La malattia nel Palazzo, da De Gasperi a Lamorgese

Ma la malattia è sempre più forte della politica; è un potere più potere di qualunque altro, specie quando si manifesta in pubblico, nel mezzo dell’azione, all’interno dei luoghi deputati e con l’aggravante decisiva dell’imponderabilità. In cuor loro potenti lo sanno così bene, e tanto ne sono atterriti, da dimenticarsene. O meglio, vivono, comandano e si regolano come se non potesse mai accadergli. È comprensibile e anche umano: la fatica fisica, le responsabilità, il consenso, le protezioni, i privilegi, le lusinghe, le beghe, tutto insomma contribuisce a fargli considerare l’ipotesi di ammalarsi come assai remota, quasi impossibile. I più determinati finiscono così per ritenersi, se non immortali, almeno invulnerabili. È ovviamente un’illusione, una specie di ansiolitico per governanti. Ecco però che anche in questo la pandemia fa saltare le regole e con esse le inconfessabili contromosse psicologiche mettendo a nudo la comune fragilità.
C’è da dire che non sempre, per fortuna, finisce tragicamente. Il caso Lamorgese, con la brusca sospensione del Consiglio dei ministri, i tamponi e l’isolamento, è un inedito assoluto. Ma nel dicembre del 1945, proprio nel momento in cui durante una riunione al Viminale, i partiti del Comitato di Liberazione stavano per varare il primo, se non il secondo governo politico, Alcide De Gasperi, che di lì a poco l’avrebbe presieduto, fra un colpo di tosse e un altro pregò i colleghi che lo scusassero un momento; “Vado a telefonare”, disse; quindi si alzò dalla sedia, si fece pallido pallido, poi si accasciò con la testa reclinata sul petto, le braccia ciondoloni, dondolandosi un po’ sulla poltrona prima che i vicini premurosi non lo sostennero. Era svenuto.

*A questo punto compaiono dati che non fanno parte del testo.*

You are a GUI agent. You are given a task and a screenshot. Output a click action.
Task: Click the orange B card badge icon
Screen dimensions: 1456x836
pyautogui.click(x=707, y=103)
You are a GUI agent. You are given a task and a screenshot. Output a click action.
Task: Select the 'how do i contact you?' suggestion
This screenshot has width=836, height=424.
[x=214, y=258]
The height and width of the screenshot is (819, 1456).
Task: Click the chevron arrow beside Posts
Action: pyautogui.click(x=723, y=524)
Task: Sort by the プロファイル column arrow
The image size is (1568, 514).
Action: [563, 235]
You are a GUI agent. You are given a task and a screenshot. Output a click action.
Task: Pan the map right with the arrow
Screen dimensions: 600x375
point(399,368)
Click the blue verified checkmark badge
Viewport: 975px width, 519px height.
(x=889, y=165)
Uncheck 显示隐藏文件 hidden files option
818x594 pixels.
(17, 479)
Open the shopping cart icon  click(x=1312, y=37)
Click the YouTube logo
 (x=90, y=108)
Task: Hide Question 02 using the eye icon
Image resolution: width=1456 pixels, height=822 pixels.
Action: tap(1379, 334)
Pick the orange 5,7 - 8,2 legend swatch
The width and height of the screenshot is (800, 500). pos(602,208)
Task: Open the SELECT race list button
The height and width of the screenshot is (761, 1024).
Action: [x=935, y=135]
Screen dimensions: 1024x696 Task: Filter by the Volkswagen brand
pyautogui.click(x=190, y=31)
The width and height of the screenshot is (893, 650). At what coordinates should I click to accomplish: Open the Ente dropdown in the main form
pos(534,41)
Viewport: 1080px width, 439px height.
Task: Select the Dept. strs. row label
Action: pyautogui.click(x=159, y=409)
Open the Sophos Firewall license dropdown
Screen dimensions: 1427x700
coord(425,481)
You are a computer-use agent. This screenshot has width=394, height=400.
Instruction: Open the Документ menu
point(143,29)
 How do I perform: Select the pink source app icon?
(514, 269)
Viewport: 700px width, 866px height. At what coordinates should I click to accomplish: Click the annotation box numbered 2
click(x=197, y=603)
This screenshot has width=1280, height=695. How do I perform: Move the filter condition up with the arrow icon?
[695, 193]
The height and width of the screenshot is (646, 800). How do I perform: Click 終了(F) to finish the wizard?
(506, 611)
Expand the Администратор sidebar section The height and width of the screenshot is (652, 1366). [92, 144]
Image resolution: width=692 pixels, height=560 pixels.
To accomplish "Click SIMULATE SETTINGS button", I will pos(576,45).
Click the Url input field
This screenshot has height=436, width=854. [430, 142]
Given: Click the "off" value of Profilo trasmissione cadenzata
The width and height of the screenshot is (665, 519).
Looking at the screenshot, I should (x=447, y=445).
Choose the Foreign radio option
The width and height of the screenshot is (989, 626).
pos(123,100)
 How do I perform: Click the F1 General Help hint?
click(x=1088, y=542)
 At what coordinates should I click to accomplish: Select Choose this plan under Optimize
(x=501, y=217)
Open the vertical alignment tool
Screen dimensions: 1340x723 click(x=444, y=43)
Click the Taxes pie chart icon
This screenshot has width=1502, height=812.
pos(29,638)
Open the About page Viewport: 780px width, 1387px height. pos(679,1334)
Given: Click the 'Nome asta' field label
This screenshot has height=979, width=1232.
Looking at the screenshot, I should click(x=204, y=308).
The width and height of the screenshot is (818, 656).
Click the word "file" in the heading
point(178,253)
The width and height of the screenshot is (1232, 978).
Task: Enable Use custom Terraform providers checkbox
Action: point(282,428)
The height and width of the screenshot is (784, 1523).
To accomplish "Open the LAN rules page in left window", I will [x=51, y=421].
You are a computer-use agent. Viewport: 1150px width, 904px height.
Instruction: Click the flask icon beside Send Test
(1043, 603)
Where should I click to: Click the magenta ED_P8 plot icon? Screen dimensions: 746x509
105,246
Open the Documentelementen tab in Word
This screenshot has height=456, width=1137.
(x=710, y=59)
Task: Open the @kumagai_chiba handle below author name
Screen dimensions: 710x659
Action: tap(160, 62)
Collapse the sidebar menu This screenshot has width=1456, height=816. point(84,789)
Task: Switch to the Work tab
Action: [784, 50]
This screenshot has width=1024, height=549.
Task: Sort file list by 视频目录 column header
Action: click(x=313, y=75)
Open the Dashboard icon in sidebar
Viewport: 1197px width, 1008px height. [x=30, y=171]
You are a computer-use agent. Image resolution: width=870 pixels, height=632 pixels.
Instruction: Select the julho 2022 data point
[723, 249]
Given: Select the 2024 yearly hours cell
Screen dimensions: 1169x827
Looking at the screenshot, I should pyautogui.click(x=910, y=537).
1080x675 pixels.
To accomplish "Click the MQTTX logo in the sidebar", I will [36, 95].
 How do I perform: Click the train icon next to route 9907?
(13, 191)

Con doverosa malizia Vittorio Gorresio sostenne che quell’incidente, con interruzione della riunione, servì non poco ad appianare i contrasti accelerando la nascita del governo. Ma in diversi altri casi la storia insegna che proprio sul confine tra sfera pubblica e privata è impossibile rinviare i conti con l’imprevedibile.
Nell’estate del 1964, al Quirinale, il presidente del Consiglio Moro e il ministro degli Esteri Saragat stavano discutendo, pare animatamente, della politica estera italiana con il Capo dello Stato quando Antonio Segni fu colpito da una trombosi cerebrale che lo mise fuorigioco per sempre. Vent’anni dopo, mentre si trovava sul palco di un comizio a Padova, capitò più o meno lo stesso a Enrico Berlinguer. Nel vivo della loro attività si ammalarono seriamente il segretario del Pci Natta, poi Bettino Craxi e poi ancora il ministro dell’Interno Gava; tutti e tre i casi ebbero considerevoli effetti sugli equilibri politici. Nel dicembre del 1999, durante le votazioni della legge Finanziaria, sui banchi di Montecitorio ebbe un fatale malore l’ex ministro Nino Andreatta.
La lunga stagione berlusconiana, con un’appendice che si estende alla figura di Bossi, è fitta di mancamenti, malanni, infermità, operazioni d’urgenza, più o meno lunghe convalescenze. In tali frangenti la vita pubblica italiana, di solito così litigiosa, è costretta ad attenuare in qualche modo i suoi tradizionali conflitti perché è impossibile prendersela con qualcuno.
Da questo punto di vista la pandemia è certo un guaio, ma se non altro colpisce tutti, senza distinzione di schieramenti. A chi tocca, tocca. Proprio in quanto più forte, la malattia nemmeno guarda in faccia il potere.